— Task —
How many lines in the entries below contain the string "radio"? Reply with the number only.

------------------------------------------------------------------------

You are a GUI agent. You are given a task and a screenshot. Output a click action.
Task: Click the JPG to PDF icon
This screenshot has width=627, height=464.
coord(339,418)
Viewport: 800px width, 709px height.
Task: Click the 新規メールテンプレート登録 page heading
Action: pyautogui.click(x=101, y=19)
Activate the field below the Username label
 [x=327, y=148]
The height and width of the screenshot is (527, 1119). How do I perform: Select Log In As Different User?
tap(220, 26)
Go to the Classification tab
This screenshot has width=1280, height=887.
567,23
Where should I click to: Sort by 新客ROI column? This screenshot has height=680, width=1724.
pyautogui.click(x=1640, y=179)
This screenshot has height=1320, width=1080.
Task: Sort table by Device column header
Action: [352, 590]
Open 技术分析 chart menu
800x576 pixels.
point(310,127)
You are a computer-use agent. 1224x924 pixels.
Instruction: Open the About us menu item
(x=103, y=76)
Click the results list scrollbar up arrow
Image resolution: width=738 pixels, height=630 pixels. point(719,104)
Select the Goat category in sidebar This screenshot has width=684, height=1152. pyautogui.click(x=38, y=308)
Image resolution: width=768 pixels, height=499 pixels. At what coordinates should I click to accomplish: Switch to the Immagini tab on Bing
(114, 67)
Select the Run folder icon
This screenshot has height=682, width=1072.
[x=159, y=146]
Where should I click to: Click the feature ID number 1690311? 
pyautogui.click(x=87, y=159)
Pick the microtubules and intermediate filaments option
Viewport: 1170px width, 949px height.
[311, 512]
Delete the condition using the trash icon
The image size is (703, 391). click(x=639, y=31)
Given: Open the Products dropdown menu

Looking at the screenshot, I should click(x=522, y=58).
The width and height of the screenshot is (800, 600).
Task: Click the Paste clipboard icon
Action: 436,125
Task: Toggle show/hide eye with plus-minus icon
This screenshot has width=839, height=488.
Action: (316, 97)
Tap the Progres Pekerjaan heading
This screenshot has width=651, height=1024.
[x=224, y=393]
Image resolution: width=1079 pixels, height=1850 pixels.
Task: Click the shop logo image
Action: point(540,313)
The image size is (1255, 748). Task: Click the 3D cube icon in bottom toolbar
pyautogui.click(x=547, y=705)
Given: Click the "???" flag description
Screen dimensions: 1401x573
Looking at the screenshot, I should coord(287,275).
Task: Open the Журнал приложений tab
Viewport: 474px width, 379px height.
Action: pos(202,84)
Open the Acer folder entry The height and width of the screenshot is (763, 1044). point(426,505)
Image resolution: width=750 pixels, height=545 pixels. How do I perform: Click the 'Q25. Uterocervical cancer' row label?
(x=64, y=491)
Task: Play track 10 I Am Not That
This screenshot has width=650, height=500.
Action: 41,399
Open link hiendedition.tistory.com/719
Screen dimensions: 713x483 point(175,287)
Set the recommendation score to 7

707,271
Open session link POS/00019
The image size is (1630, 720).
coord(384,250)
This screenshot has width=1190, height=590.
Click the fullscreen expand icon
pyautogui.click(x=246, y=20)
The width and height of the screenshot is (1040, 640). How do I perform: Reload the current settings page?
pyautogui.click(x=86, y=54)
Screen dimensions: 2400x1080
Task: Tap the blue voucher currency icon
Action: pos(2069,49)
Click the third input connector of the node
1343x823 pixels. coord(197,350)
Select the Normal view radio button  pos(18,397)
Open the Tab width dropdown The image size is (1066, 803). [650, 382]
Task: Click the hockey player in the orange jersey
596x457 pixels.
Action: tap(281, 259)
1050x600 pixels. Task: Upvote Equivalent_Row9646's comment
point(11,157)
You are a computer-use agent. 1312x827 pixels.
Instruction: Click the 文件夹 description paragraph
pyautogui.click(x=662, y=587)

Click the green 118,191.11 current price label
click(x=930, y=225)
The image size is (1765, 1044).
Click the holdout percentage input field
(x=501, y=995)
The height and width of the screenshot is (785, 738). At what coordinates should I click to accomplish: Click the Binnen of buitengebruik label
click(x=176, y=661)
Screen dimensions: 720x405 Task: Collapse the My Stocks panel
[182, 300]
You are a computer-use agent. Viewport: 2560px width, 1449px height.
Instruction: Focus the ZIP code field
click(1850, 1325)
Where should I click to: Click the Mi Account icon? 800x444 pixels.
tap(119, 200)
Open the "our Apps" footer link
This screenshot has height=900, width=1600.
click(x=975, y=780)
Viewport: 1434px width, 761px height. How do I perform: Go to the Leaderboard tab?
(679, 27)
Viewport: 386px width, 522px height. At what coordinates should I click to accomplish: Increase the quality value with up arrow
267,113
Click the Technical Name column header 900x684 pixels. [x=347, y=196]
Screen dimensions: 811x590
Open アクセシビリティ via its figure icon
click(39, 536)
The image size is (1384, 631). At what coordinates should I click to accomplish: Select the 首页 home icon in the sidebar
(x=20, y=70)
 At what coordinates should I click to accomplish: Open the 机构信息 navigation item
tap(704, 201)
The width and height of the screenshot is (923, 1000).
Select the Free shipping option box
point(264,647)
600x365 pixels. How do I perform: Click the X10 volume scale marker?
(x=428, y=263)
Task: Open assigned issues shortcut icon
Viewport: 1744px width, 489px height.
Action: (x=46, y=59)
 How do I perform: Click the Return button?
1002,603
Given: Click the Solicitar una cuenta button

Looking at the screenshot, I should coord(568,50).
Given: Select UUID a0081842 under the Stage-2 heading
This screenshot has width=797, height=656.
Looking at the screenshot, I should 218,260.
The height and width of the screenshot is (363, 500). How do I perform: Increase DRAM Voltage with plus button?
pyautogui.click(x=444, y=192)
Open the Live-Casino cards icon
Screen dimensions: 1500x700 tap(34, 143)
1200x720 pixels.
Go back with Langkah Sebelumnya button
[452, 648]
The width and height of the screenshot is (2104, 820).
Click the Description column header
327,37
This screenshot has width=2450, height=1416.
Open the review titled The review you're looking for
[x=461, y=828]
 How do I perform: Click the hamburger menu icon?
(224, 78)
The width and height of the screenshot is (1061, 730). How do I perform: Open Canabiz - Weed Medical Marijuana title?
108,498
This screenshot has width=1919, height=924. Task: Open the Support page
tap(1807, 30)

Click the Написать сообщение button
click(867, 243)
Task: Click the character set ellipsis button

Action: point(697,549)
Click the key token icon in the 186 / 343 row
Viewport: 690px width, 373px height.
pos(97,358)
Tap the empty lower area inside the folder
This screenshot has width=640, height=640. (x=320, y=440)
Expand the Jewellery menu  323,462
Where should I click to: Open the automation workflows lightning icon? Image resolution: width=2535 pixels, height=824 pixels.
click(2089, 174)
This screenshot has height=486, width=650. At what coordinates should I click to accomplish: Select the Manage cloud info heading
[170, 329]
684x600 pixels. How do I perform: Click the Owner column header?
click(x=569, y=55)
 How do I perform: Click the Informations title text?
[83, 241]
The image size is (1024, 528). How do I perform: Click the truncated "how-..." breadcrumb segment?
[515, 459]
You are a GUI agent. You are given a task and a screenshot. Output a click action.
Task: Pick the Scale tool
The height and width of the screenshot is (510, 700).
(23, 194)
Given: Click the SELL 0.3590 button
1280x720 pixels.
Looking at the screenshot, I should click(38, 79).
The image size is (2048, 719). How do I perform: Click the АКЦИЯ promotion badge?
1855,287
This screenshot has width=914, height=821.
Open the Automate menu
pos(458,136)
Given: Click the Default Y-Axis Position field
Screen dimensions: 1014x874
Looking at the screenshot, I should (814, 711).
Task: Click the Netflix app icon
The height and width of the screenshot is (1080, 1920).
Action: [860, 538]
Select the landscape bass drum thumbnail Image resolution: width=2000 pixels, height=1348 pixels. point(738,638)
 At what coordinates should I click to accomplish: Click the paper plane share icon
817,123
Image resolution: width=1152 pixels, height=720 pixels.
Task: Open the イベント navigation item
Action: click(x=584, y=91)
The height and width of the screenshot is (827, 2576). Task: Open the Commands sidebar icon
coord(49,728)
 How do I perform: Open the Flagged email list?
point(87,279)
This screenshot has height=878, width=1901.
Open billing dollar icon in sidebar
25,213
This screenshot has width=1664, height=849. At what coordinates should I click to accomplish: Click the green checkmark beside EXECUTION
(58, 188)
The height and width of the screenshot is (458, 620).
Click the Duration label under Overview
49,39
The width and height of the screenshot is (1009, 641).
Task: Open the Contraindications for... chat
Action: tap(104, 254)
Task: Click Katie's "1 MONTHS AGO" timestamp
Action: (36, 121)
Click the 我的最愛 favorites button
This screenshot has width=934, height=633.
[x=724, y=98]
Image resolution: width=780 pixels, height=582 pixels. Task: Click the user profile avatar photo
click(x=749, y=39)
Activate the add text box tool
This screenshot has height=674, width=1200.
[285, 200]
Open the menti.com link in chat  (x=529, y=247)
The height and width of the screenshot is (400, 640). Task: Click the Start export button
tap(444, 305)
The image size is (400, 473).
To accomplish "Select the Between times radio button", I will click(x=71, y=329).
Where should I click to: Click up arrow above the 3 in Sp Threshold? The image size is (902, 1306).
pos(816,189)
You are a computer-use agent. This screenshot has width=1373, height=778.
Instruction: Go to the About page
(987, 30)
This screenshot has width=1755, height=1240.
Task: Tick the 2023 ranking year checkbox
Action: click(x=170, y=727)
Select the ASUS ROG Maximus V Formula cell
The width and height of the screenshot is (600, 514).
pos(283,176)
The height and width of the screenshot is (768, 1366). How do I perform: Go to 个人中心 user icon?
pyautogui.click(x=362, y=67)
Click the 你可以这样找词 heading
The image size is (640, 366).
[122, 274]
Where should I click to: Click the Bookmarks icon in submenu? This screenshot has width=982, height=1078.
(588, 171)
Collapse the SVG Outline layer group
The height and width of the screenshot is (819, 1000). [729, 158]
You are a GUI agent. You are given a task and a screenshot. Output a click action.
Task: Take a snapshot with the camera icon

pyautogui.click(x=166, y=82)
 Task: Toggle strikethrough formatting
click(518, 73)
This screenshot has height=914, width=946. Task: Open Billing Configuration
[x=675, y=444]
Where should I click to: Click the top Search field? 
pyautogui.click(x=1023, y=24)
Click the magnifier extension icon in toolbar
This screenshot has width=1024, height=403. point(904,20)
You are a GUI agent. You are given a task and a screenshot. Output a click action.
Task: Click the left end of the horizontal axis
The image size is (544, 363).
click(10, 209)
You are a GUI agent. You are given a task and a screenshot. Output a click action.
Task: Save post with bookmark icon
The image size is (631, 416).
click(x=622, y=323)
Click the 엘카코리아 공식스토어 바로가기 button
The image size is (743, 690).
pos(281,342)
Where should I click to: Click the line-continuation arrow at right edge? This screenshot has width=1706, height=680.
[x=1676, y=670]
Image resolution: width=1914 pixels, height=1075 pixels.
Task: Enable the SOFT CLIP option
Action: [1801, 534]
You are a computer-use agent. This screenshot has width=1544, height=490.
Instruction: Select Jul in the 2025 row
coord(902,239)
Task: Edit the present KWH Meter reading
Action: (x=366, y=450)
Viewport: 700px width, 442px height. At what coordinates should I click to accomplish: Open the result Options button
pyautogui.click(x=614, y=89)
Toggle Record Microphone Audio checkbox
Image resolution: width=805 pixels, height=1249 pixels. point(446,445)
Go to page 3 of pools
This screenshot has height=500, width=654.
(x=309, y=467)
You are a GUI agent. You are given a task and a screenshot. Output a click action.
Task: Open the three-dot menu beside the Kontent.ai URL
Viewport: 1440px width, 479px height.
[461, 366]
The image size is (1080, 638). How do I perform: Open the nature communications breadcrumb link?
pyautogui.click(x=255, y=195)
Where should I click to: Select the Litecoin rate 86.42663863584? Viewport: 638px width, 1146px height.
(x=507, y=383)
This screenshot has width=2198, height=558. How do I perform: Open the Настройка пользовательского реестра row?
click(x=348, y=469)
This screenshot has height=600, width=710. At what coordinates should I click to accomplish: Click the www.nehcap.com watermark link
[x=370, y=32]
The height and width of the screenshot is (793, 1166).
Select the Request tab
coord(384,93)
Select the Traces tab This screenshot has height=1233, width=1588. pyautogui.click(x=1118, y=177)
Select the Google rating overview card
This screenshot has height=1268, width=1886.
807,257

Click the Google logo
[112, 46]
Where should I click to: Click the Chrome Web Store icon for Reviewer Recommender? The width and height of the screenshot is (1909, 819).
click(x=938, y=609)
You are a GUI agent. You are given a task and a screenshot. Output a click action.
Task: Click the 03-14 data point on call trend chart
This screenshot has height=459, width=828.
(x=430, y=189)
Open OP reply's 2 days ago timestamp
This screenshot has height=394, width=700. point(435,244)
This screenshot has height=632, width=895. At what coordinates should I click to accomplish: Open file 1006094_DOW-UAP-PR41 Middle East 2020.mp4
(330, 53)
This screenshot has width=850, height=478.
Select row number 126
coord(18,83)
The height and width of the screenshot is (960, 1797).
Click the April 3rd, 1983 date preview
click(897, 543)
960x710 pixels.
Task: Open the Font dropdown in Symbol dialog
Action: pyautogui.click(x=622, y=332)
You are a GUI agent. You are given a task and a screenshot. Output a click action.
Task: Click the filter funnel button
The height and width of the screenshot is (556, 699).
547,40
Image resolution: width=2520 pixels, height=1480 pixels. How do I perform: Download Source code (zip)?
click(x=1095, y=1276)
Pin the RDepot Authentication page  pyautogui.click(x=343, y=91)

------------------------------------------------------------------------

— Solved problem —
2